Your tasks
1. What is the capacity of the new combined cycle unit at Black Point Power Station, as stated in the Siemens news item?
2. List every company named in the Siemens news item.
3. Print everything in the Siemens news item from "The order includes" down to "rapid load changes.".
— Begin Supplied text —
Siemens Wins Hong Kong Order

Germany’s Siemens said January 20 it has received an order from Hong Kong’s Castle Peak Power Company (Capco) for delivery of a power block for a new 550-MW combined cycle unit (CCGT) at Capco’s Black Point Power Station. It is scheduled to be in operation before 2020 and marks the first power plant order for Siemens from Hong Kong in 20 years. It did not disclose the contract's value.

The order includes the delivery of the first Siemens H-class gas turbine to Greater China for the first time, and represents the 80th H-class gas turbine sold by Siemens worldwide. Siemens says they achieve a high-efficiency level above 60% and can handle short start-up times and rapid load changes.

Siemens is to supply its first H-Class turbine to China (Photo credit: Siemens)

Capco is a joint venture of state-owned China Southern Power Grid International and Hong Kong-listed CLP Power. 

ExxonMobil once was a large power generator in Hong Kong until it divested from the territory and sold its assets there for $1.8bn in 2013 to CLP Power, Hong Kong's largest power supplier.

Siemens has a long association with China; its company representative there in the 1930s, John Rabe, prevented the killing of many thousands of Chinese civilians during massacres by the invading Japanese army in Nanking and eventually set up a safe zone there to shelter 200,000 people.

Separately CLP Power and Capco announced January 20 a preliminary agreement whereby French firm will supply landfill gas from Hong Kong’s West New Territories. Capco will install units on the site to generate power from burning the landfill gas and then supply the power to CLP’s grid. It is part of Hong Kong government’s policy of promoting waste-to-energy and renewables.
— End Supplied text —
— Begin Stored records —
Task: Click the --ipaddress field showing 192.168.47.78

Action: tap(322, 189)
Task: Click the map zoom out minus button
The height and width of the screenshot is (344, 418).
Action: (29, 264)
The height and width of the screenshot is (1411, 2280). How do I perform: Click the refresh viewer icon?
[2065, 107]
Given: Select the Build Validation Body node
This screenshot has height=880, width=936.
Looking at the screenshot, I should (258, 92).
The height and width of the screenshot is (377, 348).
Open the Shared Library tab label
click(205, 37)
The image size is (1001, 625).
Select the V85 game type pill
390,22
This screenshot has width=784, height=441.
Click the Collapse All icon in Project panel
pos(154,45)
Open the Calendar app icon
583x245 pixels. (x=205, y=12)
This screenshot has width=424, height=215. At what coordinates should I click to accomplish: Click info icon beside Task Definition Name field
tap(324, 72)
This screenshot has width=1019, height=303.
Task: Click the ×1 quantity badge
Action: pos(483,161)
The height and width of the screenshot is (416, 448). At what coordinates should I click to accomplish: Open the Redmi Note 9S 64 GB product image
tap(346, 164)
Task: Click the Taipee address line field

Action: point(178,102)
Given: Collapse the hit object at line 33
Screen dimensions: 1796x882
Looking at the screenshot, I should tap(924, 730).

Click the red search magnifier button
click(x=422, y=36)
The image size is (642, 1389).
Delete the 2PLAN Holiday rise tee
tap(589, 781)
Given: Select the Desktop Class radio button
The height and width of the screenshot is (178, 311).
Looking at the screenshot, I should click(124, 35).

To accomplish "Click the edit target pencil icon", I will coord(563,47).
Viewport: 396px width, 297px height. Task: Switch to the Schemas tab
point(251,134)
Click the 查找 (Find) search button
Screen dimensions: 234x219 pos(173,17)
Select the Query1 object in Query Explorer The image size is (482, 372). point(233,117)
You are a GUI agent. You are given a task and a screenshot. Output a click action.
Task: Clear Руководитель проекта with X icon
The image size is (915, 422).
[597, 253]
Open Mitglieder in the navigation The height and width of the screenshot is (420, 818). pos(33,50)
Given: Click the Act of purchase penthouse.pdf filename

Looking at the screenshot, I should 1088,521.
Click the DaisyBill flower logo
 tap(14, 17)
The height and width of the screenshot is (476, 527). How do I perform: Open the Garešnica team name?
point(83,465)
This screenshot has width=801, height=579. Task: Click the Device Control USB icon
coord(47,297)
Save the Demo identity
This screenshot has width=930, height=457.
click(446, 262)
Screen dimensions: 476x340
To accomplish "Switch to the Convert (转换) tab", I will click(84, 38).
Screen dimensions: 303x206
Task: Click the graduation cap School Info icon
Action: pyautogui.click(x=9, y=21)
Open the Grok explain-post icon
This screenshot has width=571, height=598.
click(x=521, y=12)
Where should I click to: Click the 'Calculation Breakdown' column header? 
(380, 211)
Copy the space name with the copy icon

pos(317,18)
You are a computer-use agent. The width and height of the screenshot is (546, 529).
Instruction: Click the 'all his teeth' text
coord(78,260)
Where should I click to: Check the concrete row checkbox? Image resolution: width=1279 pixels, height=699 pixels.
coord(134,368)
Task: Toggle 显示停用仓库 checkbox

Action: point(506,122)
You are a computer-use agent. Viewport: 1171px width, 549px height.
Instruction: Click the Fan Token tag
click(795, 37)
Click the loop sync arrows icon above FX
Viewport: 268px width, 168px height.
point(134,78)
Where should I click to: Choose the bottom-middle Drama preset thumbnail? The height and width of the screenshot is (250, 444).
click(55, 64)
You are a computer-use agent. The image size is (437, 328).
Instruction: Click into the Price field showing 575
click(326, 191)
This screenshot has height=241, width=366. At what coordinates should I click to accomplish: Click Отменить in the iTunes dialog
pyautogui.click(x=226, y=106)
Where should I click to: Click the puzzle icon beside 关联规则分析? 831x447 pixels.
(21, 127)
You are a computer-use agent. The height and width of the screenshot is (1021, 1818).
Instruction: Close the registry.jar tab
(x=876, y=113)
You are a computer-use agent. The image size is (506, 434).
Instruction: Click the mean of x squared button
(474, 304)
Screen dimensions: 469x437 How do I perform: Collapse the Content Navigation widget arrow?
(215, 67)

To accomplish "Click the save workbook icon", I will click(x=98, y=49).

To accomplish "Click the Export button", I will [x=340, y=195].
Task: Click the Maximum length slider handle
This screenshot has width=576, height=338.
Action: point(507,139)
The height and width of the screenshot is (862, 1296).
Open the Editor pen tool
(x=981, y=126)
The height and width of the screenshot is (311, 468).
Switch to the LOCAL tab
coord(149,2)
— End Stored records —
Responses in order
1. 550 MW

2. Siemens, Castle Peak Power Company (Capco), China Southern Power Grid International, CLP Power, ExxonMobil

3.
The order includes the delivery of the first Siemens H-class gas turbine to Greater China for the first time, and represents the 80th H-class gas turbine sold by Siemens worldwide. Siemens says they achieve a high-efficiency level above 60% and can handle short start-up times and rapid load changes.